Re:Cognition Clinical Trial Volunteer featured in the Daily Mail
There have been so many exciting and hugely successful scientific advances in the past decade; including our understanding of Alzheimer’s disease and research into new treatments to halt the progression of this disease and prevent onset of dementia.
On New Year’s Eve, the Daily Mail reflected on some of the new, game-changing treatments discovered within the last 10 years including, cancer therapies, treatment for stroke, and revolutionary new treatments using genomics, artificial intelligence and wearable technology. It has been an amazing decade for medical discovery!
The Daily Mail interview includes a volunteer who participated in a clinical trial at Re:Cognition Health for a new treatment for Alzheimer’s disease. Mr Leslie Smith, a 67 year old engineer, was diagnosed with Alzheimer’s disease two years ago and joined the ENGAGE clinical study at Re:Cognition Health for a new drug called Aducanumab which is designed to halt the progression of Alzheimer’s. Mr Smith was treated with the drug for two years, which involved monthly visits to our London Centre for this new treatment and regular medical and cognitive monitoring. All aspects of treatment, monitoring and travel expenses were provided, free of charge to Mr Smith as a participant in the study.

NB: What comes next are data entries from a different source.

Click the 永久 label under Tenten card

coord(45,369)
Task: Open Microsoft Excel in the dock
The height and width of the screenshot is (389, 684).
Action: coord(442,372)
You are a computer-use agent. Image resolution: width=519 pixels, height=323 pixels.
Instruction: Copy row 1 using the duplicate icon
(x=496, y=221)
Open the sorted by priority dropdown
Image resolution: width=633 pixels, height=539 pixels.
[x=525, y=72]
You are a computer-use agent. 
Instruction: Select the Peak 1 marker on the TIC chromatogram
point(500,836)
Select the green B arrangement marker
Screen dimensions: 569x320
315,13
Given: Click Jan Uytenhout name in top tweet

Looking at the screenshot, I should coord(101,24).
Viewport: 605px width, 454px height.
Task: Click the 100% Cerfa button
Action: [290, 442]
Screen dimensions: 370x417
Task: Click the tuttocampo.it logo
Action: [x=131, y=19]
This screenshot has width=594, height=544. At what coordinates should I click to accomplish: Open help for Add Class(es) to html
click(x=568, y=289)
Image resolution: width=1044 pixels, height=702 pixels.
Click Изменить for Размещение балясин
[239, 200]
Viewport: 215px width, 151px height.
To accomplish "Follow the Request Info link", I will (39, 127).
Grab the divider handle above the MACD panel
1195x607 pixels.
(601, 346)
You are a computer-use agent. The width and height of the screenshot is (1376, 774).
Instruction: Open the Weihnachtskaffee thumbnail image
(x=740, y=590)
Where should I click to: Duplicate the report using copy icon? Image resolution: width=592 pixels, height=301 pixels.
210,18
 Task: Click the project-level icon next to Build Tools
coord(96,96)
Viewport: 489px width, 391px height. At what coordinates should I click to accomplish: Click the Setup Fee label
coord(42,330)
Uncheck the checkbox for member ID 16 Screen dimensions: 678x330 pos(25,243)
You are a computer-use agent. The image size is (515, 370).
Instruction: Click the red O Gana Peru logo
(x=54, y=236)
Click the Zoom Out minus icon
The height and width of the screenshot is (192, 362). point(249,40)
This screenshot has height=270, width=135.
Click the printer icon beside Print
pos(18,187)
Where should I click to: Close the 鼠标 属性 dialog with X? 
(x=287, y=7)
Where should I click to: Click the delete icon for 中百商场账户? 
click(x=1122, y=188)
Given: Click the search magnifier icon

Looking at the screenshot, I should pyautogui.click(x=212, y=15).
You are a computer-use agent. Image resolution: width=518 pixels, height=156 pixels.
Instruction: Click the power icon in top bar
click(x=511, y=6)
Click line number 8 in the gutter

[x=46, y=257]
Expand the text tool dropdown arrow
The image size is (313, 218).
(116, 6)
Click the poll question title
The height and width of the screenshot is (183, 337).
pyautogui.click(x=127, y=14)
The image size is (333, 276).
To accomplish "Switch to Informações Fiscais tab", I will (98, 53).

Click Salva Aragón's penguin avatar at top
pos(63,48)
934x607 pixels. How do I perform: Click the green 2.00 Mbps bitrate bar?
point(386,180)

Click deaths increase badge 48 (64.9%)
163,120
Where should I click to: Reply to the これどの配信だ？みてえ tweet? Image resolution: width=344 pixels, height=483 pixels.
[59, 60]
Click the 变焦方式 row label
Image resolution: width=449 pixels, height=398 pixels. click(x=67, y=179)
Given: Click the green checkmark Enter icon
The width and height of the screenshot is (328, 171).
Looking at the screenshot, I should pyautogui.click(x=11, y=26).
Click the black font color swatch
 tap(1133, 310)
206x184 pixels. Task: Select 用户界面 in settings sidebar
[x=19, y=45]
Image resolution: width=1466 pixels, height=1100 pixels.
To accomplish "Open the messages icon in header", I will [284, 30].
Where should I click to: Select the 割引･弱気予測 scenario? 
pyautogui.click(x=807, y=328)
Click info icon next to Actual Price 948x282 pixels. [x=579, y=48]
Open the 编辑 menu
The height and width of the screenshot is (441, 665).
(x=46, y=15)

Dr Emer MacSweeney, Consultant Neuradiologist and medical director at Re:Cognition Health comments, “There are some really exciting trials happening at the moment for Alzheimer’s disease, evidenced through the journey of Mr Smith with the ENGAGE study. Whilst the last decade has been very progressive and successful for the discovery of new medications and treatments, we are poised for the next decade to be even more successful, especially with research into Alzheimer’s disease and other causes of dementia.”
“Currently at Re:Cognition Health we have several trials including LUCIDITY, which treats people with a drug which dissolves abnormal tau protein , which is found in abnormally high levels in the brains of people with Alzheimer’s Disease. Another is the GAIN study where the drug destroys the toxins produced from a common gum bacteria, which over years gets into the brain and is thought to be a cause of Alzheimer’s. The toxins produced by the bacteria destroy the cognitive brain cells and the new drug is designed to block the deleterious effect of the toxin on the healthy cognitive brain cells. With every trial conducted, we come closer to unlocking a future without dementia.”